Note: This story is unedited, and unfinished. Updates may be slow. Also, the story have trigger warning so read it if you're ready. You have been warned.
Date started: March 1, 2023
Date finished: --
Word count: --SCORCHED
Prologue
Have you ever wished that you had never been born? Thinking, everything is better if you'd just disappear; become a cloud-shadow, or a dying ember in the middle of a storm.
Living always felt monotonous to me as people only see me as a shadow, a figure only visible when there's someone else in the spotlight; I'm just a reflection people don't see.

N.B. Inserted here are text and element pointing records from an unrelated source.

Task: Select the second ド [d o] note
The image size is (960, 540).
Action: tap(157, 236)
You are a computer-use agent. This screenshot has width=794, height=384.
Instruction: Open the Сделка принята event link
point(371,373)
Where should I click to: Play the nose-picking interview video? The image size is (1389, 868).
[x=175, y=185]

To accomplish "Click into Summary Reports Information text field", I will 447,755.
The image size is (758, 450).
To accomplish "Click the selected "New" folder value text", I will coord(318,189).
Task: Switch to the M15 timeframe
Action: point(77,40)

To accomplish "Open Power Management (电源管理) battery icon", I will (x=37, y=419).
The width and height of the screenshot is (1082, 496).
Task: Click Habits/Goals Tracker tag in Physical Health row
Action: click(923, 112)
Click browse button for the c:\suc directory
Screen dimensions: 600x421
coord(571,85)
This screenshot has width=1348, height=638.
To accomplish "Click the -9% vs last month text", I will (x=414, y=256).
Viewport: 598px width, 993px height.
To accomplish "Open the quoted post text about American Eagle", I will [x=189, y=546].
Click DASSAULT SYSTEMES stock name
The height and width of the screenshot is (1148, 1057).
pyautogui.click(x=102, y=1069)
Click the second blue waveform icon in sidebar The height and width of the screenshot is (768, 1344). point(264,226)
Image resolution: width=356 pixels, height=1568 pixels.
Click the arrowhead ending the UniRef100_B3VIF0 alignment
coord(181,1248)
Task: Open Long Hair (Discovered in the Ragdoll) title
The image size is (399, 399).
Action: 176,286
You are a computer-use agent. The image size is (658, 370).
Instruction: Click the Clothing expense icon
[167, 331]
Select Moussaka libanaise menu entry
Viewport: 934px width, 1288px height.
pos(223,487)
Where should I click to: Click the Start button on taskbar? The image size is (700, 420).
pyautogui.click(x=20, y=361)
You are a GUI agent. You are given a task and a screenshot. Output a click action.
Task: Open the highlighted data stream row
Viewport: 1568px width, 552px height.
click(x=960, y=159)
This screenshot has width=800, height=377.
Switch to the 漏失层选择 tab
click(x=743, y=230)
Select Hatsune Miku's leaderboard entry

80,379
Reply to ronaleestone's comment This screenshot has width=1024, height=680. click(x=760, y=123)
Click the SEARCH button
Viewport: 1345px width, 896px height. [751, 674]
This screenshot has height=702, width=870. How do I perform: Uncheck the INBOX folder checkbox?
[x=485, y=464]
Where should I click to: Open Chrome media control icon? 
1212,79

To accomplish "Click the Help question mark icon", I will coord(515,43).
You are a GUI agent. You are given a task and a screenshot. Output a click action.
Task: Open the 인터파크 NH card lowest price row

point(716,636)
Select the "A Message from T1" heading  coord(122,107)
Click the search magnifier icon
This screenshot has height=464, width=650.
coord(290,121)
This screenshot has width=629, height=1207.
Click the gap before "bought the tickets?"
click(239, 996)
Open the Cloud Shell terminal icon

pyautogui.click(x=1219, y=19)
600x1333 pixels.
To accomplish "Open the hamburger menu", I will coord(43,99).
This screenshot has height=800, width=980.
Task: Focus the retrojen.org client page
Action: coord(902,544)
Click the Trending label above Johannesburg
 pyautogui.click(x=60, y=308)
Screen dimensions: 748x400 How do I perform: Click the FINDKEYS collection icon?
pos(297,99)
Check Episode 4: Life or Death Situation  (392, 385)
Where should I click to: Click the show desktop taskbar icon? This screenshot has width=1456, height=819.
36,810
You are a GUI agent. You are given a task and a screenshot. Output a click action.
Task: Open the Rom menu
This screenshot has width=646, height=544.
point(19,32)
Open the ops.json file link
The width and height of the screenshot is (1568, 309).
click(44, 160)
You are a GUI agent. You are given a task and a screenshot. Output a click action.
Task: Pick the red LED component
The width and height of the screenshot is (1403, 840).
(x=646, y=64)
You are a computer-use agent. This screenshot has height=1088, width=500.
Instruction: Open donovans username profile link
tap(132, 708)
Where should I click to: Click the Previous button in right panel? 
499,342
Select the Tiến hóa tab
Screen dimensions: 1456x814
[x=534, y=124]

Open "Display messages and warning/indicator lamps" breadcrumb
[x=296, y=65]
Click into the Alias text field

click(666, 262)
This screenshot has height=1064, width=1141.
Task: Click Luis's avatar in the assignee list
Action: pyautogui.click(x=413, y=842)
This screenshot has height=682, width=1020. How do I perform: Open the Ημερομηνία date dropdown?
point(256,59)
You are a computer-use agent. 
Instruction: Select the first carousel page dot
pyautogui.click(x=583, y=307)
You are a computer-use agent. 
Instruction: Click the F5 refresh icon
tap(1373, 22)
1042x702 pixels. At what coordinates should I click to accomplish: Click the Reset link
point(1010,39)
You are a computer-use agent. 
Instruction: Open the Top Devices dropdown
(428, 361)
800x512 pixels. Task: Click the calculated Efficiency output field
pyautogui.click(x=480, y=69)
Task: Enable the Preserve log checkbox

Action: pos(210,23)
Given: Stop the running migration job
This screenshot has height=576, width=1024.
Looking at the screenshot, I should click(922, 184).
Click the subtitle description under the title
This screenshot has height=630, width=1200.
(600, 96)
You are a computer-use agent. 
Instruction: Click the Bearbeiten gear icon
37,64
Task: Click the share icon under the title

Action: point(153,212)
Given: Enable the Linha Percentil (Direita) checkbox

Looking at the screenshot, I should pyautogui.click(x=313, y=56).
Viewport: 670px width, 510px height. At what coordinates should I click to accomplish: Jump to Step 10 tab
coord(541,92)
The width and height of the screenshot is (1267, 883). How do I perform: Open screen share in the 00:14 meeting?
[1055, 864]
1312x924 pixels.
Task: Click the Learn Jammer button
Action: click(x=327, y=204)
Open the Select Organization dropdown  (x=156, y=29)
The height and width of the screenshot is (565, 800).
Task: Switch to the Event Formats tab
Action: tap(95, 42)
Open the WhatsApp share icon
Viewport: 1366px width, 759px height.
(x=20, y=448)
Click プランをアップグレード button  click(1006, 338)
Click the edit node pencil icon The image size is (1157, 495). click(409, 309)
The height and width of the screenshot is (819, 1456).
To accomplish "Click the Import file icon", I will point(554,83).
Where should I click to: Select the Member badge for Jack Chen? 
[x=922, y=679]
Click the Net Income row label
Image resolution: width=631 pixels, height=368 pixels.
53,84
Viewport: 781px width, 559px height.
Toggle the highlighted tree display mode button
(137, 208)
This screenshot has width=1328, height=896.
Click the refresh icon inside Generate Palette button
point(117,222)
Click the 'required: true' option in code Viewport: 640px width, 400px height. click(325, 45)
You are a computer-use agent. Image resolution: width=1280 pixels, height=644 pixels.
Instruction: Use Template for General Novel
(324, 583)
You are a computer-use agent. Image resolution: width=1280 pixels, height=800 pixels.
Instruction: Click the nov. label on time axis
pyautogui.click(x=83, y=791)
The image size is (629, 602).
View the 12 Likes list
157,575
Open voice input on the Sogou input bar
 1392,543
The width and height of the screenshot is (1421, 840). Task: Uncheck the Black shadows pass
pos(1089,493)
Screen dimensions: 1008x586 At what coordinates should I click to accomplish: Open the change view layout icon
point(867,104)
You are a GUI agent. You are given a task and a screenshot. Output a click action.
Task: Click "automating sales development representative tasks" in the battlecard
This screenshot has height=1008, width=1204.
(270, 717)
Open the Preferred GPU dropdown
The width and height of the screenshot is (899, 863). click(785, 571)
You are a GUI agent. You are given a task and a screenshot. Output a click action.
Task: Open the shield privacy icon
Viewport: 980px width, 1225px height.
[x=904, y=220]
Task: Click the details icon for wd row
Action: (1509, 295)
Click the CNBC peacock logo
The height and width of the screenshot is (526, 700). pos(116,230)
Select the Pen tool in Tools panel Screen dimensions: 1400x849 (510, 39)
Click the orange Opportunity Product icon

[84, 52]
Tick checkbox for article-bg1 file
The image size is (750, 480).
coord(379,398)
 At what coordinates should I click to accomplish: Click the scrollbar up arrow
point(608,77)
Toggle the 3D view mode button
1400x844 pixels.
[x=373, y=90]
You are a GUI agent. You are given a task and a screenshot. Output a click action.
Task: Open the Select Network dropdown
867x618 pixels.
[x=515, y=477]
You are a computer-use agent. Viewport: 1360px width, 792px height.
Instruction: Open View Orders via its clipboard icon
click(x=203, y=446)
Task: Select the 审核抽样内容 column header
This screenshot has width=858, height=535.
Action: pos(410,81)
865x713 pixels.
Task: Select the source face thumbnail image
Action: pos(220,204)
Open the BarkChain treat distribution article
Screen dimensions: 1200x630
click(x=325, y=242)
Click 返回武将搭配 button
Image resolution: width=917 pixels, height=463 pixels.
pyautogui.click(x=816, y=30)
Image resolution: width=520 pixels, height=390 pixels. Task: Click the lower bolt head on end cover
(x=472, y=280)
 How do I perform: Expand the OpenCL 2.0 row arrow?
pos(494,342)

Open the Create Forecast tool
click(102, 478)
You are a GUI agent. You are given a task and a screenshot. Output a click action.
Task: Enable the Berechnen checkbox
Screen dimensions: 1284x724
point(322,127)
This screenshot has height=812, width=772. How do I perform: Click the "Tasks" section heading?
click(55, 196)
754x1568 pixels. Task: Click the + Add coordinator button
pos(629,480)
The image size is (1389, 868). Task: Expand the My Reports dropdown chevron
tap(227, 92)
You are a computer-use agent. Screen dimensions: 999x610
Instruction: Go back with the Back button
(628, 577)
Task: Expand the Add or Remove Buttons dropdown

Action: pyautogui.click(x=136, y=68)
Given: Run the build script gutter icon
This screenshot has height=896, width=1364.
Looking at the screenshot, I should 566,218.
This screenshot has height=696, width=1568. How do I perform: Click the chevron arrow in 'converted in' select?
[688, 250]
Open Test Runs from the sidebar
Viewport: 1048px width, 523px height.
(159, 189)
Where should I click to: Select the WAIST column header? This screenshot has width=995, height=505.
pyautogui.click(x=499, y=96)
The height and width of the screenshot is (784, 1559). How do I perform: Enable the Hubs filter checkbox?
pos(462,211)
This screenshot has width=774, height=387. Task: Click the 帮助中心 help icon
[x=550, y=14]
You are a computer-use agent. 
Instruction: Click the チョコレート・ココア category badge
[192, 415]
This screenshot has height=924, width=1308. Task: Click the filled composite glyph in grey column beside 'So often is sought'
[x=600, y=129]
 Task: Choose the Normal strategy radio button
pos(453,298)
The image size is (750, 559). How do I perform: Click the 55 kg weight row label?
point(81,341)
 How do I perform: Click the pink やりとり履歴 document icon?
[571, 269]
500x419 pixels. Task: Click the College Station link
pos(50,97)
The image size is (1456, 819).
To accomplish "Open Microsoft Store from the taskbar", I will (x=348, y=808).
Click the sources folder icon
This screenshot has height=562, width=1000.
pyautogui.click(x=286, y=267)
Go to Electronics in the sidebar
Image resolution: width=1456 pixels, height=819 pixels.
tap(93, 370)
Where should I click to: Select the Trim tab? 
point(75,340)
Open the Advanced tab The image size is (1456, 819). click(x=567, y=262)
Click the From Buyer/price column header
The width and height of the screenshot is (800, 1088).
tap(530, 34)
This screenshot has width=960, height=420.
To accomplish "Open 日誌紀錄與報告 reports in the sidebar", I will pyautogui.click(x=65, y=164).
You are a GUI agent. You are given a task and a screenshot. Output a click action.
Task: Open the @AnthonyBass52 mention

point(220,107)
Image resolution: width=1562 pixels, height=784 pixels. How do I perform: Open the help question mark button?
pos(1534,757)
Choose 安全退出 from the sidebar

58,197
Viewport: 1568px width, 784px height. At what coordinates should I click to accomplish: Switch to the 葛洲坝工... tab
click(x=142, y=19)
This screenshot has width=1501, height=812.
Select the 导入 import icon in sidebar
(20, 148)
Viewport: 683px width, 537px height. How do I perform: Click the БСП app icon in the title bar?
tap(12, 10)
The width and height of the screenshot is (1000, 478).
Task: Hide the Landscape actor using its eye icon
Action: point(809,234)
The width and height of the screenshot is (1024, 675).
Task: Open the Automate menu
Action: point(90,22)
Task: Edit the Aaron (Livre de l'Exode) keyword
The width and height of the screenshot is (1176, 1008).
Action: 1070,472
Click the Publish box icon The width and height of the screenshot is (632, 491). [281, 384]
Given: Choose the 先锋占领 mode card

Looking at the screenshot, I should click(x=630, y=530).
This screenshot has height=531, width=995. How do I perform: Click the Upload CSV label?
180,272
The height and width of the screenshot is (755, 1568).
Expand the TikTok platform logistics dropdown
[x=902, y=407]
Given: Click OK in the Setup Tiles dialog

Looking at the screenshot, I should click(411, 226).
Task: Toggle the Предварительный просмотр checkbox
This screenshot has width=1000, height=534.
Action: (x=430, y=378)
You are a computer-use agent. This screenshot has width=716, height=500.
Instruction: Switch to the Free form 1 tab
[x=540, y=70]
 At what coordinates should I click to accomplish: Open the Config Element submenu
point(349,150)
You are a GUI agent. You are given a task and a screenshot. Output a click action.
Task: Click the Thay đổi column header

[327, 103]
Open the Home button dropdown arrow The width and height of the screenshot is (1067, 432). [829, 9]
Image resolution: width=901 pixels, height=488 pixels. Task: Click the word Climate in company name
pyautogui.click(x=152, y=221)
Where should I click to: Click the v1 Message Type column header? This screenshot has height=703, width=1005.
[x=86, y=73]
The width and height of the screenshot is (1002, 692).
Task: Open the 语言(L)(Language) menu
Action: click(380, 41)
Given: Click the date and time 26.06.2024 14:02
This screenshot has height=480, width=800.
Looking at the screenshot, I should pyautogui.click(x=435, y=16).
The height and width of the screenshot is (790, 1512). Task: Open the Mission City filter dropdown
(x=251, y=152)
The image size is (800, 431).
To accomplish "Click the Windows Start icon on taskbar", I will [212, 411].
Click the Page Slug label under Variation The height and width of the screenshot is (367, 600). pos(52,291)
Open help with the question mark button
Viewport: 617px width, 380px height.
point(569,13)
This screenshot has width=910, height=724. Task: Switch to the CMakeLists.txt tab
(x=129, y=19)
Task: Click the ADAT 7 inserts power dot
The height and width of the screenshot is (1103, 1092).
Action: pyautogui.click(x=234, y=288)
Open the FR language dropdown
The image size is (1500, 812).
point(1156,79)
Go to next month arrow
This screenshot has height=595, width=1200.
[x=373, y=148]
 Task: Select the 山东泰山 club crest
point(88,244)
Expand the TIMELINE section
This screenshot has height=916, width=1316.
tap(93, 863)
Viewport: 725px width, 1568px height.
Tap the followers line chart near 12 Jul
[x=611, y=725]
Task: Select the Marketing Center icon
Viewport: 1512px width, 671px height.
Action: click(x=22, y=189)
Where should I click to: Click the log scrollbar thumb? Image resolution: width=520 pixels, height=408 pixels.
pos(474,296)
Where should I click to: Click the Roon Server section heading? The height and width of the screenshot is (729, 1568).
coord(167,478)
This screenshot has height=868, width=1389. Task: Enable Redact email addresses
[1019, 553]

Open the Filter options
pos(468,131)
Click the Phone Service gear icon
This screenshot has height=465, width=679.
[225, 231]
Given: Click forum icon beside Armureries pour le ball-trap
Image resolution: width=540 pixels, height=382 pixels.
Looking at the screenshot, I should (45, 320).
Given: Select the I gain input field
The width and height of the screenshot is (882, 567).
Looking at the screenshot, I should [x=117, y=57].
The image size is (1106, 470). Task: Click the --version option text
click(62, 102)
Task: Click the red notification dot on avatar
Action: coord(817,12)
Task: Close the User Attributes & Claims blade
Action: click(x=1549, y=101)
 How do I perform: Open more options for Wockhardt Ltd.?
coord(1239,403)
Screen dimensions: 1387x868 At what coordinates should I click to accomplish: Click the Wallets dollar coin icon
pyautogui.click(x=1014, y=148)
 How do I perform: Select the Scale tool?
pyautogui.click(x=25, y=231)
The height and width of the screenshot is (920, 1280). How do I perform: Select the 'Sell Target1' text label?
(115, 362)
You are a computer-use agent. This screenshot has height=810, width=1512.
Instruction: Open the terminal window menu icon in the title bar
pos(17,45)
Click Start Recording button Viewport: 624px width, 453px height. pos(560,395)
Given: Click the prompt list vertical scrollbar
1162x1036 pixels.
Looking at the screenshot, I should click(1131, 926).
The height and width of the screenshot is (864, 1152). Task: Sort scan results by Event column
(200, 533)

Ever since we were born, Kianna was always the bright child between us two. Both mother and father loved her as if she's their only daughter.
But, who wouldn't love my sister?
She was charismatic, pure, beaming with positivity. That's how everyone describes her as. To me, she's the best version of me-I can say that.
People around us adored her, loved her, cared for her.
I did too.
Have you ever loved someone to the point that you started to hate them?
I loved how she was perceived by the people around us, I wanted that. She was always praised, and everybody spoke fondly of her. I wanted that
So I thought, how could I become like my sister? How can I be Kianna Martin? And something clicked on my head. Why am I so lost in thinking of ways to become her when I could replace her?
July 18, 2017. I went into our back alley where she always passes through everytime she comes home late from school. I hid a small knife at the back of my pocket waiting patiently for her to come home, but she never did. Instead, we were all greeted by the news that she was at the hospital unconscious.
At first, my heart went ballistic. My hands started to shake when the news broke into my ear. Every word felt like ecstasy, and I was filled with jewels dancing brilliance in my stomach.
God answered my prayers and fate lent its palms wide to me. A third power had moved in order to spare my hands with blood, yet all of my excitement vanished when I saw his face.
Jason Miller?
Someone had taken my place and done my bidding.
No. This couldn't be. I was the one who meant to kill her, not you.
When I thought no one could ever outshines me again, I was rightfully reminded of how worthless I am.
I'm out donned by a man whose eyes never spoke a single shed of emotion? Somehow in that way he caught my attention, and for that, I applaud him for killing my sister for me. But personally, I wouldn't let that slide. But since he did me a favour, I will not kill him. Instead, I would make him suffer until I see a glimpse of emotion from those blank canvas of eyes of his. Just like what I see everytime I look in the mirror.
I want someone to feel what I feel, so I wouldn't be the only person in this world who feels this way.